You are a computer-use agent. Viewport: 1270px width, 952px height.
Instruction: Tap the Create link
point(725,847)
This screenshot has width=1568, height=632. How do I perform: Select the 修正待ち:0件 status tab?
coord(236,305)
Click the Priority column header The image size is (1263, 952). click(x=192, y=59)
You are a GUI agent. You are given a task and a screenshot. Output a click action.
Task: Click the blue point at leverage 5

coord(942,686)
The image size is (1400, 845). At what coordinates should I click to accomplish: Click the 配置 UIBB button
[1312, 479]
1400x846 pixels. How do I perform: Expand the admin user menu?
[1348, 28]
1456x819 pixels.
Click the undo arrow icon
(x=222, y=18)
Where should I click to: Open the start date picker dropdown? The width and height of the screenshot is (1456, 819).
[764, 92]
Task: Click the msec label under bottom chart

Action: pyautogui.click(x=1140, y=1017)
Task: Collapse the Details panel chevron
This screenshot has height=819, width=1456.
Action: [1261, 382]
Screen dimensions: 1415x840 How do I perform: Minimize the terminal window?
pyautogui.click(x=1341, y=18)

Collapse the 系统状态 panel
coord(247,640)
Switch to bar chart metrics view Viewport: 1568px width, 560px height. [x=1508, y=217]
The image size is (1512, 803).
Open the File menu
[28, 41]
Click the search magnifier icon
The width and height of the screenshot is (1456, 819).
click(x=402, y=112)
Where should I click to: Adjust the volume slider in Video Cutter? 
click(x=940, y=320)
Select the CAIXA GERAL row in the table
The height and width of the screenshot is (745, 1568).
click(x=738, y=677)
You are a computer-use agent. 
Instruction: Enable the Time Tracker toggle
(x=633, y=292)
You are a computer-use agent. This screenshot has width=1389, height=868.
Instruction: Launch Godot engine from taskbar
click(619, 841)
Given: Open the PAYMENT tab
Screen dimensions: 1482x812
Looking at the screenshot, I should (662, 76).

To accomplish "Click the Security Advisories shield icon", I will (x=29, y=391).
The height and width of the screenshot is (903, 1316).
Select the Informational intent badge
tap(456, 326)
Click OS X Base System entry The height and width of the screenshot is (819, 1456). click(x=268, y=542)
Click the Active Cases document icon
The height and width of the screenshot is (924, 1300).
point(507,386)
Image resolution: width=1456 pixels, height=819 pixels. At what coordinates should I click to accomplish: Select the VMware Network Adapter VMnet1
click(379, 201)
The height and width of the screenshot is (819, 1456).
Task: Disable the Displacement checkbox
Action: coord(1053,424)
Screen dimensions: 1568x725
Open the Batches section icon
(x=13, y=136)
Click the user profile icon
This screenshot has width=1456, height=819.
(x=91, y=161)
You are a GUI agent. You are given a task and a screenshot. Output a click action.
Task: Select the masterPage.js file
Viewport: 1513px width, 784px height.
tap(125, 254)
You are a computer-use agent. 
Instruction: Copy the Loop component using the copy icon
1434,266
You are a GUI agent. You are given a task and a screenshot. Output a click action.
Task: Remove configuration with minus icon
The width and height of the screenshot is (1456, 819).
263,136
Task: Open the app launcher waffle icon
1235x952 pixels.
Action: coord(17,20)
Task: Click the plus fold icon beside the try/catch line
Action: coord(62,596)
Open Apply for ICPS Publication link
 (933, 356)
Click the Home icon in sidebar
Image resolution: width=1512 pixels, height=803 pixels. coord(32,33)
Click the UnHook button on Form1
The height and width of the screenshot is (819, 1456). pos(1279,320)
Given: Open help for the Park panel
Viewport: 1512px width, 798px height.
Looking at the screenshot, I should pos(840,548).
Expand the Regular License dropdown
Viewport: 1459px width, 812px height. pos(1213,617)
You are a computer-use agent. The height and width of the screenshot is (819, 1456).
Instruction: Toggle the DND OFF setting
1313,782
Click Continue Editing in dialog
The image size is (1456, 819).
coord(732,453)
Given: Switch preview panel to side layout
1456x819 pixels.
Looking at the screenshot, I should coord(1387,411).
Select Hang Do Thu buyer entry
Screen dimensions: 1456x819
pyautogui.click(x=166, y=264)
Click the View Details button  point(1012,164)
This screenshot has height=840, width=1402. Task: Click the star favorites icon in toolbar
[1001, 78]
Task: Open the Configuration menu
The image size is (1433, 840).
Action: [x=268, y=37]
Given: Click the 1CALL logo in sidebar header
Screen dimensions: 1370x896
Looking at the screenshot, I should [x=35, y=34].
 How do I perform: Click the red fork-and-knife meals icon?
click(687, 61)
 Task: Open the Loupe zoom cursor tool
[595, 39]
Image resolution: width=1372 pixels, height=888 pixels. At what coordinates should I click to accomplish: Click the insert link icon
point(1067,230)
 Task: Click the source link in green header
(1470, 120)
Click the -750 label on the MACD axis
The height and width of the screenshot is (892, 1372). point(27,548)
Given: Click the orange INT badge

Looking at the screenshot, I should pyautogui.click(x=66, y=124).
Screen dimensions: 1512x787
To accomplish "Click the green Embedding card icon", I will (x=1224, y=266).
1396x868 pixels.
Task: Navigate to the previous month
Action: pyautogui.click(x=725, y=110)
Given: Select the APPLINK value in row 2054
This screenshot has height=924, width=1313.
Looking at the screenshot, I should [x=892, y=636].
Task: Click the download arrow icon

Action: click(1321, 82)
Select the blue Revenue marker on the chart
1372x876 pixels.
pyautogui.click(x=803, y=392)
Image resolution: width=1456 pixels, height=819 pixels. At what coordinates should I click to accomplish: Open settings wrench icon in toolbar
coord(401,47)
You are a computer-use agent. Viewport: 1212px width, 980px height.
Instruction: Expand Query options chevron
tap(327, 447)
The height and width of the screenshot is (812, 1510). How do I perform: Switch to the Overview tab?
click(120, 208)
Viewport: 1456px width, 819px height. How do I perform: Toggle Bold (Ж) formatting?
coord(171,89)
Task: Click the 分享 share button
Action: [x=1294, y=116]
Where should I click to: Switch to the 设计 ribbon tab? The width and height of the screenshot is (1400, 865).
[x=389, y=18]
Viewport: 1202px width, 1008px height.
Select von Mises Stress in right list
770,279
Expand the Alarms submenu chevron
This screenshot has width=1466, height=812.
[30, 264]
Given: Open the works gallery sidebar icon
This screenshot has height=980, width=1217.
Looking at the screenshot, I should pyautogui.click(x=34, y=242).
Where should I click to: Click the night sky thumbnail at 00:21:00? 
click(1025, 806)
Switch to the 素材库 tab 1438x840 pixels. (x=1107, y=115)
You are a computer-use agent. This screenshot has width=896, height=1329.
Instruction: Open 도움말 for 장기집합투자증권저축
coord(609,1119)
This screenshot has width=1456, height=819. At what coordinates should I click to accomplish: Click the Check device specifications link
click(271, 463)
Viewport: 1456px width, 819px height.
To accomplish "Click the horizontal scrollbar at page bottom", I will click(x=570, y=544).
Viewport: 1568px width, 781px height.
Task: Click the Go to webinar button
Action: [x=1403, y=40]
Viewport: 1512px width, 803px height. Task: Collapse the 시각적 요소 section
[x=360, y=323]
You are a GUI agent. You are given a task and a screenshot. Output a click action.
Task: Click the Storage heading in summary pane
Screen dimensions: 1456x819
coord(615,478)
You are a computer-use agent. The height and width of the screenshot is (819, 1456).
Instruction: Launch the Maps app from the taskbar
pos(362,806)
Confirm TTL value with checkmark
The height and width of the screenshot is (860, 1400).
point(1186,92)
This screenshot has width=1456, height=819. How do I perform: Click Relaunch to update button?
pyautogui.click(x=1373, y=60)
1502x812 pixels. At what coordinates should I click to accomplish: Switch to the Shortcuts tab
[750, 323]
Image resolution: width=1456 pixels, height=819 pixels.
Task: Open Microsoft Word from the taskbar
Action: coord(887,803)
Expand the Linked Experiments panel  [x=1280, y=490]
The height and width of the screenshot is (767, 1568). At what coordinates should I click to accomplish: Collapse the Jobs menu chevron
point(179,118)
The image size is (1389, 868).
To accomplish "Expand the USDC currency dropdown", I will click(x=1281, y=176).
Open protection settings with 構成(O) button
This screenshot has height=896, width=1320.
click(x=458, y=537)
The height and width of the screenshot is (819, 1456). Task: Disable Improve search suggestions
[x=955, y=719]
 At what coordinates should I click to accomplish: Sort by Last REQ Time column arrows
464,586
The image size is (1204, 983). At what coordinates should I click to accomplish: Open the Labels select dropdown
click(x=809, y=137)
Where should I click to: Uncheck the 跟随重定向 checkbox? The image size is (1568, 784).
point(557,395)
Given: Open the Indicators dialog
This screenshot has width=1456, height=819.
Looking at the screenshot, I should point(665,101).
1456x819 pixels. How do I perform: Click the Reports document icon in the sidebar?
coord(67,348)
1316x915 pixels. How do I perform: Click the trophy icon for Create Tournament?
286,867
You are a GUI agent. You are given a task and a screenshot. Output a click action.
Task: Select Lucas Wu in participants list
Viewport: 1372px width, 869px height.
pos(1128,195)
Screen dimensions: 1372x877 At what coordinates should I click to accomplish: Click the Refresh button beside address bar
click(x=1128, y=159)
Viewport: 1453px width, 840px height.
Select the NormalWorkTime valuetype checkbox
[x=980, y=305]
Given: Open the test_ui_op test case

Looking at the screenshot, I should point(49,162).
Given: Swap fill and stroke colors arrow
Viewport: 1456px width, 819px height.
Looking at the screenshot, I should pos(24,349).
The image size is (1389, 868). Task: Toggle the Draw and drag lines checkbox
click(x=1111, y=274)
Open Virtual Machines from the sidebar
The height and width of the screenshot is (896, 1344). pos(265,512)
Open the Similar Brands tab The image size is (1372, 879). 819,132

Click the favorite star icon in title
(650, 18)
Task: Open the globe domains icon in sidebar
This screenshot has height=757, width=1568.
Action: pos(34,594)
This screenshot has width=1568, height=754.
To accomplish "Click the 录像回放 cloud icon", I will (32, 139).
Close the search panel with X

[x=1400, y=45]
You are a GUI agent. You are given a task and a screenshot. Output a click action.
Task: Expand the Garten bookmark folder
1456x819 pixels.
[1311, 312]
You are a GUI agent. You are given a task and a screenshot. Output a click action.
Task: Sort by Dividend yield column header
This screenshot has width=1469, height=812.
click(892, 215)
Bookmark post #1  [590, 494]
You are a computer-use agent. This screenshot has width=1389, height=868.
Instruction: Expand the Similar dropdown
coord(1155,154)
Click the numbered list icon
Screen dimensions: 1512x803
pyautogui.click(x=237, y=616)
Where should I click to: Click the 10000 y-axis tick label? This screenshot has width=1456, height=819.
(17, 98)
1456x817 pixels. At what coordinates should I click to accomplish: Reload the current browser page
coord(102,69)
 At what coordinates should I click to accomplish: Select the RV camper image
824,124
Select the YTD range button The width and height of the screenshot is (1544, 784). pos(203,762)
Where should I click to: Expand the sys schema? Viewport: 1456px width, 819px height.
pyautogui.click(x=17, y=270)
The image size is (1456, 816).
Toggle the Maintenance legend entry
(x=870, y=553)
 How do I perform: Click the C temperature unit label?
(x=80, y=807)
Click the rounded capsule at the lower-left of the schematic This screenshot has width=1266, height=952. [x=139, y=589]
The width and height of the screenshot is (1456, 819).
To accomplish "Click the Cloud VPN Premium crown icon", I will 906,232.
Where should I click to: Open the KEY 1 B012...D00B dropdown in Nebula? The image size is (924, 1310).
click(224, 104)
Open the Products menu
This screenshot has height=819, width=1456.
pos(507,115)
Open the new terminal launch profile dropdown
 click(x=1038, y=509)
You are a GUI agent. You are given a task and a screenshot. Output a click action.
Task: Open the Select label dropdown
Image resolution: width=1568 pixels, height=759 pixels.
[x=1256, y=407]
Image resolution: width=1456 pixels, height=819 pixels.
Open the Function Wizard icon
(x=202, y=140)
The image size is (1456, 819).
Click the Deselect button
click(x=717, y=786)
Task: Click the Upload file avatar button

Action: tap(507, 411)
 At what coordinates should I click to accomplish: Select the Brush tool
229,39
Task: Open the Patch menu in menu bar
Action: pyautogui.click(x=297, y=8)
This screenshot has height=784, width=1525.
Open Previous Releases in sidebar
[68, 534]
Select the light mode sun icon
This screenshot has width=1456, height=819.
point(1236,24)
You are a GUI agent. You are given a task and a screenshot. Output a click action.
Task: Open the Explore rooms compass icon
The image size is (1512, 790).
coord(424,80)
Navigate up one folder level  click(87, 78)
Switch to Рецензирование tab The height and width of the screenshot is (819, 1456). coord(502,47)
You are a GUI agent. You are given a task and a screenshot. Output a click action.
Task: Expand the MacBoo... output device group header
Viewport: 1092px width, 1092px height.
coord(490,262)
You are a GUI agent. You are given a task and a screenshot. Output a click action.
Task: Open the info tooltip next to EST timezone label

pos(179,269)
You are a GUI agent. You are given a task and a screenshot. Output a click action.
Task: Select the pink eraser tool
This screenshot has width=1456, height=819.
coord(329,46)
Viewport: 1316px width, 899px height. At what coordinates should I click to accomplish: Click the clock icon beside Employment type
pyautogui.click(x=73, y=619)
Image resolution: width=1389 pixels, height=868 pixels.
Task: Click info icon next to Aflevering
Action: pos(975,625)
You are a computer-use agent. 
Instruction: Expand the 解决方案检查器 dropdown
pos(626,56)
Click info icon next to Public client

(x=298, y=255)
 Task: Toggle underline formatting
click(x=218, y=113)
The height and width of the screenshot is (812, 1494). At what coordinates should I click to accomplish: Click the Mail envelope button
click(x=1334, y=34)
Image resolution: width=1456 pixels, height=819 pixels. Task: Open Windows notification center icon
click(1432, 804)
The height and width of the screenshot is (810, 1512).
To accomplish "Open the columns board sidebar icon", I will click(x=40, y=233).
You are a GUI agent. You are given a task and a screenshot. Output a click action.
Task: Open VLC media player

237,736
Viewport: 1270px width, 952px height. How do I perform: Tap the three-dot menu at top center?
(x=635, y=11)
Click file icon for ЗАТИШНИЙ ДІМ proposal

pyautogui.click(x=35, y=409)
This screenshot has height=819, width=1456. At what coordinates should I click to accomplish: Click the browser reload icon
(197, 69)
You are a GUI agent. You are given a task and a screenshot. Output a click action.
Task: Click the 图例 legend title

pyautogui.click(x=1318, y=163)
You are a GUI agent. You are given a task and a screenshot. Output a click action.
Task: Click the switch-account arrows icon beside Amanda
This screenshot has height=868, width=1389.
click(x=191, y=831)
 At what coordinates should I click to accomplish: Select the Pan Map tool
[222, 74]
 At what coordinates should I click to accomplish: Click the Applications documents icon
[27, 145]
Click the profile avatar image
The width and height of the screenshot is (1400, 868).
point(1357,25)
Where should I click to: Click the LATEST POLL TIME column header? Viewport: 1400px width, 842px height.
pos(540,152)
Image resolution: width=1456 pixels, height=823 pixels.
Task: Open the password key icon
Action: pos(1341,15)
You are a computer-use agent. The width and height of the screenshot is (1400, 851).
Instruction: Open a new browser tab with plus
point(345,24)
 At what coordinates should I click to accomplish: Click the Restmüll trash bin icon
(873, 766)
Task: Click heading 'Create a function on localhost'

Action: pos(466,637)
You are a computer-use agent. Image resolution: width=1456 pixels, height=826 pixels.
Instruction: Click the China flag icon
• • •
• **Task statement**
Counting only lines with the word "Details" in them, say how many there are in the entries above, with no other words.

• **Your solution**
2